Encryption

Encryption is enforced by default for all sensitive data both in-transit and in-rest.

All data stored on the server side is encrypted using the Advanced Encryption Standard (AES) 256-bit key and kept in the Nintex database. Encryption is done on the client side only, so data is transmitted encrypted.

No data is stored on the client side: once a Discovery Robot is finished recording and the session ends, all sensitive data is cleared (unless “Standalone mode” is enabled)

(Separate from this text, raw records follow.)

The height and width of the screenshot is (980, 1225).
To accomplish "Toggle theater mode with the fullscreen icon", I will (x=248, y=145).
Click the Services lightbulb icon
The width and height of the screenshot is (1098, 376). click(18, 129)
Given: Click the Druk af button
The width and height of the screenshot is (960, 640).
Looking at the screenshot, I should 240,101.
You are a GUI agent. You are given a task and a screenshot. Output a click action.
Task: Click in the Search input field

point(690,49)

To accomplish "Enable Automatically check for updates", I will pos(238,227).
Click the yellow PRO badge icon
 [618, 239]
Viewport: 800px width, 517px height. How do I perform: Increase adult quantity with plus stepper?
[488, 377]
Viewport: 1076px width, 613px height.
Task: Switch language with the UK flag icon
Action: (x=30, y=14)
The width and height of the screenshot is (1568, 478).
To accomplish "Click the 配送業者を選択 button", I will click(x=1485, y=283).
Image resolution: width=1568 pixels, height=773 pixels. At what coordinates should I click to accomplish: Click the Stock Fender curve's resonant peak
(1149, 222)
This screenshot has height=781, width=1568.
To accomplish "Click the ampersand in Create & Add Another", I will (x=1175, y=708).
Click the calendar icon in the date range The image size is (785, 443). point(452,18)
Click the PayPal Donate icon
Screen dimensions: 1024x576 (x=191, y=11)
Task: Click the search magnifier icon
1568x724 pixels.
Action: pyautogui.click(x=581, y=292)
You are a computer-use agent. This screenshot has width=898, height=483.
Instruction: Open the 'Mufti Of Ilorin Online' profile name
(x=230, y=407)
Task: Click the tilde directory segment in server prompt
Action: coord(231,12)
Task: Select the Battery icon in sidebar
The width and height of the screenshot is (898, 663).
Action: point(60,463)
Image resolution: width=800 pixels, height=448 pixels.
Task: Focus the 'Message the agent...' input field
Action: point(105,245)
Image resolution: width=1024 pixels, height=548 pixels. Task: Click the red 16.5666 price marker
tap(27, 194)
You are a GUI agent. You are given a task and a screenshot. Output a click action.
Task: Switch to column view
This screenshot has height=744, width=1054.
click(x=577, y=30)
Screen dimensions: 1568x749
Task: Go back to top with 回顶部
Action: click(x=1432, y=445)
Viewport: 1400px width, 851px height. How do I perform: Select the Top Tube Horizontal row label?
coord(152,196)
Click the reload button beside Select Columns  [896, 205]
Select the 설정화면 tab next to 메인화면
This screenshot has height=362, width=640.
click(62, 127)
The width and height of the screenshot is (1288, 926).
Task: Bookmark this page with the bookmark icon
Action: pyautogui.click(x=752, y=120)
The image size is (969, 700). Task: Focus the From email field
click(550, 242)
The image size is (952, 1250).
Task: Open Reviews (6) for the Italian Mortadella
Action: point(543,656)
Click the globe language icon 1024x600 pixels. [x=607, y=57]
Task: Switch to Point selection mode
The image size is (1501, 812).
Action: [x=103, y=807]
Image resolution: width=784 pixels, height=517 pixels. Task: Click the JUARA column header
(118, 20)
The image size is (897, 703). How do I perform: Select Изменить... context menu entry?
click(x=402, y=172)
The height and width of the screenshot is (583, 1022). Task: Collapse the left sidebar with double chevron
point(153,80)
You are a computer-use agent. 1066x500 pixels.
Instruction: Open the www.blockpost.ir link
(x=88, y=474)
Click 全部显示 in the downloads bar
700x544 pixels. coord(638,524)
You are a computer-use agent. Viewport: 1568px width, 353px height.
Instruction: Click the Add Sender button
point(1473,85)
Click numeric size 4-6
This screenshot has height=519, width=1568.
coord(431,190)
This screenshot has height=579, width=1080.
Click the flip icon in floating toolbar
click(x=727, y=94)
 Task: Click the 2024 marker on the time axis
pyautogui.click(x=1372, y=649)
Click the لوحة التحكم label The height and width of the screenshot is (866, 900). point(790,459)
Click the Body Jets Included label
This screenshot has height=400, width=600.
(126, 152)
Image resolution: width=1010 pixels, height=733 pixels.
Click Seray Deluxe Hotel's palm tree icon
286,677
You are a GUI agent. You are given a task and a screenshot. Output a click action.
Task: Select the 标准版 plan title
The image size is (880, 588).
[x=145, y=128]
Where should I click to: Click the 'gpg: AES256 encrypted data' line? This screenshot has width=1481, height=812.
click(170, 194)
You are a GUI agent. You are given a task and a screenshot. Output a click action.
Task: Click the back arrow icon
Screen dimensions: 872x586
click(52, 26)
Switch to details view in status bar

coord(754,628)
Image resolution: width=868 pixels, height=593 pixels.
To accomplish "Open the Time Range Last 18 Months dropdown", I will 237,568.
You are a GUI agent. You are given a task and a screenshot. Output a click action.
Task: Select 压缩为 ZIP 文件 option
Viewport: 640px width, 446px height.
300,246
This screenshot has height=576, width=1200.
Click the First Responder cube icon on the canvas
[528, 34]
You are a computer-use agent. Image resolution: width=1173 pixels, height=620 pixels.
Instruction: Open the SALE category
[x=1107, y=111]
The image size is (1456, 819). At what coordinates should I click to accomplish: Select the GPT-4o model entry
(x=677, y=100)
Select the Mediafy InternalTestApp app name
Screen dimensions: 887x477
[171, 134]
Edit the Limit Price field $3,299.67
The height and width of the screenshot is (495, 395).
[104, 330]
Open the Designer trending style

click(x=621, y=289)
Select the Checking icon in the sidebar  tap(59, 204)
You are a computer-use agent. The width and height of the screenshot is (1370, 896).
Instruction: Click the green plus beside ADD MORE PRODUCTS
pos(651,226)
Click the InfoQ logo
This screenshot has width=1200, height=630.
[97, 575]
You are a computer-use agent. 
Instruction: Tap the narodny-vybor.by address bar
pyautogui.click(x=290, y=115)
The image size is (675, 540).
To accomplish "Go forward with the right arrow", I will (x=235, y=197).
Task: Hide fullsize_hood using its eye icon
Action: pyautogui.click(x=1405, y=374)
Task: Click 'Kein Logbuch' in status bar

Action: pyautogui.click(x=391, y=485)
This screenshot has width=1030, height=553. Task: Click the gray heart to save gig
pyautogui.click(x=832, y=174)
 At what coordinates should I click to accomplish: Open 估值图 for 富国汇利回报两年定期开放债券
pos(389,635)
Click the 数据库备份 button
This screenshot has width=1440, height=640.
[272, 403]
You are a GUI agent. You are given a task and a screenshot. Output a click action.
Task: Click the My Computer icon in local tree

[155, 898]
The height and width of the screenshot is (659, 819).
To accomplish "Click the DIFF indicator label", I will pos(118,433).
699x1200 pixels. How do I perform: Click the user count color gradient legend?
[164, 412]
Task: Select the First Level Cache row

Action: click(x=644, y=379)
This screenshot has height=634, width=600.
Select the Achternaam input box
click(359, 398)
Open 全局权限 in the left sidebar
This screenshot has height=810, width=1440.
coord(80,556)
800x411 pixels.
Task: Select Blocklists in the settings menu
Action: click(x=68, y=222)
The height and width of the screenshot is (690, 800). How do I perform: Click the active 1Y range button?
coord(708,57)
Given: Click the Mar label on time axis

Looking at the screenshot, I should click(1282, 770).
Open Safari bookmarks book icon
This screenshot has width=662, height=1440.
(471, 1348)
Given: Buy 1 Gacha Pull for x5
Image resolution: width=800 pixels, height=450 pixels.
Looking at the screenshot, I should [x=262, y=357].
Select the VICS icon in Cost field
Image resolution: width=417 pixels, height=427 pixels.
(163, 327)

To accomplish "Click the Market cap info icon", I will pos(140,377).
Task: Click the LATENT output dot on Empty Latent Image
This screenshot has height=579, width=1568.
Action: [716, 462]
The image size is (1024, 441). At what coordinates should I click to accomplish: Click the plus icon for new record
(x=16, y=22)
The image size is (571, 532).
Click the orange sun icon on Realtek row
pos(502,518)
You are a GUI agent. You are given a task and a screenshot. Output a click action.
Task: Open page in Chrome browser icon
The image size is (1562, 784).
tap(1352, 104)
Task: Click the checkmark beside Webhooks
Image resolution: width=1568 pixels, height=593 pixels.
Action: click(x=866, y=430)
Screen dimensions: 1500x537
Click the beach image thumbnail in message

• The encryption mechanism and key length for all encryption processes used within this product, including data in transit, data at rest (stored within the application), and any special storage (such as passwords), are as follows:

  • AES-256

  • SHA-256

• When the product communicates with itself, a client system, or another third- party system, the encryption options available to facilitate the communication in a secure manner are as follows:

  • HTTPS

  • TLS1.2

• Passwords are stored in a non-reversible format, SHA-256 or better

• RSA is used to encrypt/decrypt messages over the network using asymmetric keys.

• See Credentials Vault for details regarding the encryption methodology used by the Nintex Credentials Vault.

FIPS compliance

The Federal Information Processing Standard (FIPS) Publication 140-2, (FIPS PUB140-2), is a U.S. government computer security standard used to approve cryptographic modules.

All encryption methods used by Nintex, both client and server-side, are FIPS compliant.